* Activity:
Read through the lines below and copy the ones holding the string "window".

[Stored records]
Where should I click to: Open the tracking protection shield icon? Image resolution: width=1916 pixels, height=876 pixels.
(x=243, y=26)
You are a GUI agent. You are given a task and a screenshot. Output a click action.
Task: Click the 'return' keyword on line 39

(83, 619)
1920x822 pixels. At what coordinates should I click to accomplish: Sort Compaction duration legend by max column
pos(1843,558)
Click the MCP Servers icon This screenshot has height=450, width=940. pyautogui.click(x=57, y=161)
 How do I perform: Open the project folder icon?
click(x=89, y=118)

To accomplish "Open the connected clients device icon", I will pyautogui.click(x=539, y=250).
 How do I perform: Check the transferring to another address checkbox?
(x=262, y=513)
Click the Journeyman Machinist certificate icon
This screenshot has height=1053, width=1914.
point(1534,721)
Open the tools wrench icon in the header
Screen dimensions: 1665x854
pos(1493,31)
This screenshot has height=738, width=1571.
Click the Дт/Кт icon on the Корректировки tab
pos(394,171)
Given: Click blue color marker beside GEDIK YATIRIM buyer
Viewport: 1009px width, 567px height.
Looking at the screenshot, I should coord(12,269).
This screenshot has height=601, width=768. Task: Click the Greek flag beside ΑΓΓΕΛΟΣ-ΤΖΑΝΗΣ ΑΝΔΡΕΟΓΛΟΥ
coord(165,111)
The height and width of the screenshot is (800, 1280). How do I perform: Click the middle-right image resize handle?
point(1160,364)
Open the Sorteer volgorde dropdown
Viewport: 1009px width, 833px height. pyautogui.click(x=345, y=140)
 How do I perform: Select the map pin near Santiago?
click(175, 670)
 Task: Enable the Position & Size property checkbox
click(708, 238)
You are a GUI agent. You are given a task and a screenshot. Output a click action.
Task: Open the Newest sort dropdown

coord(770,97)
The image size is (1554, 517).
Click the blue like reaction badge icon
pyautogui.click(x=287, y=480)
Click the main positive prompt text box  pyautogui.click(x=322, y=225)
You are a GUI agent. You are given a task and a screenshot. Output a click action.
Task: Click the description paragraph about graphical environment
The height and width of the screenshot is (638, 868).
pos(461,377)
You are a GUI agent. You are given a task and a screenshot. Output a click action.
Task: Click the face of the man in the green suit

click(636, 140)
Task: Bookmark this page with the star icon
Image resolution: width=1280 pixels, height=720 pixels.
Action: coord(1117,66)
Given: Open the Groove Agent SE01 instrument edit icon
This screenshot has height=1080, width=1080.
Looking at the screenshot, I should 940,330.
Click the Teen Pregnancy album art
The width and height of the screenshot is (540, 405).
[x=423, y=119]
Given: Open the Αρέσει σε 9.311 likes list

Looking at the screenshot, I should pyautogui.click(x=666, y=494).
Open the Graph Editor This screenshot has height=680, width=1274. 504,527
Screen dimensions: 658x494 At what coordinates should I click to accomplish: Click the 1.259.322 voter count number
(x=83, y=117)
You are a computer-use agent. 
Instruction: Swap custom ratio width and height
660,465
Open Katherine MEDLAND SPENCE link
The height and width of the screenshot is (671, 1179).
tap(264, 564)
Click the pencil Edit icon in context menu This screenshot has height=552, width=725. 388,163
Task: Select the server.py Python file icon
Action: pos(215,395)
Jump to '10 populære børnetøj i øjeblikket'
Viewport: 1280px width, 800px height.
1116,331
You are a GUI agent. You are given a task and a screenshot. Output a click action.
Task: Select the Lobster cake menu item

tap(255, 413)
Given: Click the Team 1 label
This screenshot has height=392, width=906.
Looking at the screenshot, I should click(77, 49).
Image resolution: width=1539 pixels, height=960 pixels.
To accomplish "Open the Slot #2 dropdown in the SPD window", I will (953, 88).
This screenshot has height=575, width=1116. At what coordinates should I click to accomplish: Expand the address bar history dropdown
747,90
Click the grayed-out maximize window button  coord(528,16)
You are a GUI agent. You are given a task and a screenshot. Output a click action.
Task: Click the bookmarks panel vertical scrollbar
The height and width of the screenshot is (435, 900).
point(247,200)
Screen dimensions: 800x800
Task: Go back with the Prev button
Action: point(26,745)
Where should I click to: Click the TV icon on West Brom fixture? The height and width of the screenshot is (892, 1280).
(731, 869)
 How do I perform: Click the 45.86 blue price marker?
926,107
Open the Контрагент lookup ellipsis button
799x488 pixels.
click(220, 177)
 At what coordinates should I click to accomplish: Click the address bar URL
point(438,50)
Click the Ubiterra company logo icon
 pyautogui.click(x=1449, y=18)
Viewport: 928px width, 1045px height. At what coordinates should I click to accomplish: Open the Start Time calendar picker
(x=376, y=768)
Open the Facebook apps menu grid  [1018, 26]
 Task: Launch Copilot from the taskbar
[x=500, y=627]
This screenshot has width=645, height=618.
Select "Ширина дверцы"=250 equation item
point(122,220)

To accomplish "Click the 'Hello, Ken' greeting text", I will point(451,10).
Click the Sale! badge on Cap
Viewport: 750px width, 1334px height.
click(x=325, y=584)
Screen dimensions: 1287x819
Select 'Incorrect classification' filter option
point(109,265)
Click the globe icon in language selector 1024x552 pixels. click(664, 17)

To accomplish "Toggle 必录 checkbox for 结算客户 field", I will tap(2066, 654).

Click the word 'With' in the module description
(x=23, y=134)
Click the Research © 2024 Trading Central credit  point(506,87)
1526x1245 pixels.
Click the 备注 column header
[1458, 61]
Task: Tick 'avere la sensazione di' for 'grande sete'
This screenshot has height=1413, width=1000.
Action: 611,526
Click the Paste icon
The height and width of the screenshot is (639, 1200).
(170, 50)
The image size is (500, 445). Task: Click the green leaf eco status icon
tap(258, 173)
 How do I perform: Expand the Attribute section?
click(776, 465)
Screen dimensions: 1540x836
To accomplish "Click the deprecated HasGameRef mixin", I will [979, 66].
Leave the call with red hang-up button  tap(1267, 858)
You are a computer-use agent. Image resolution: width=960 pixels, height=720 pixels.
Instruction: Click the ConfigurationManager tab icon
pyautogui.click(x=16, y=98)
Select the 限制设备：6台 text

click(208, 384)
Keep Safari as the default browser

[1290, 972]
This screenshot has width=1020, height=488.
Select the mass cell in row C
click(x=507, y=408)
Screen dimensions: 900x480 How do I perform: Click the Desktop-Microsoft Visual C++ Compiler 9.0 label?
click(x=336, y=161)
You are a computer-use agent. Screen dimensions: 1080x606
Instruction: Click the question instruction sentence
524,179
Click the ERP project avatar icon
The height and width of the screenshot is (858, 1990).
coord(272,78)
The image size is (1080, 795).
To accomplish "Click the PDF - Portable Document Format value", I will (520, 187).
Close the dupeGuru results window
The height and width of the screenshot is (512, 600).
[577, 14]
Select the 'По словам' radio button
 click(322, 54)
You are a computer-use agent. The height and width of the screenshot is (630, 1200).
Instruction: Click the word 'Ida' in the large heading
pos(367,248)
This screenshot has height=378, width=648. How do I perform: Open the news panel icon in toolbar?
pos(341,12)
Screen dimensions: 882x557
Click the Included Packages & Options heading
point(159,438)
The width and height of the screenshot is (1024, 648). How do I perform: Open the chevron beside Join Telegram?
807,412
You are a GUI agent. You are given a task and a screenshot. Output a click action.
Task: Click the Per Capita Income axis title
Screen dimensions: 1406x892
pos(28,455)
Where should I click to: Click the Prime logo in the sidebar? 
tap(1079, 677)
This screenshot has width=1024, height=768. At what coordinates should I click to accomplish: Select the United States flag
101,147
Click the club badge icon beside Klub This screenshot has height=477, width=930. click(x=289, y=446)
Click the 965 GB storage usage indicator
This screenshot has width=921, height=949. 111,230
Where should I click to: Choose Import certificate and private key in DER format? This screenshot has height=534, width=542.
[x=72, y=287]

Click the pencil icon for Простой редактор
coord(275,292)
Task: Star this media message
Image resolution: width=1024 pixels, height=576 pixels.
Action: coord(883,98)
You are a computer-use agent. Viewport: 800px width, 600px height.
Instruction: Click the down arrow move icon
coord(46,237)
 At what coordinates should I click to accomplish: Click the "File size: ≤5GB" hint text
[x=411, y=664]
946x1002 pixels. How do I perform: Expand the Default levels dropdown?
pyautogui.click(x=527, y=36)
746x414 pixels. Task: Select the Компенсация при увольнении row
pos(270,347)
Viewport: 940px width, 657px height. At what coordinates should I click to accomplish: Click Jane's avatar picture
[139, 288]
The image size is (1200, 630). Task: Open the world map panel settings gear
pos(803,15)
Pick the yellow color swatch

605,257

* Completed task:
To accomplish "Open the Slot #2 dropdown in the SPD window", I will (953, 88).
Click the grayed-out maximize window button  coord(528,16)
Close the dupeGuru results window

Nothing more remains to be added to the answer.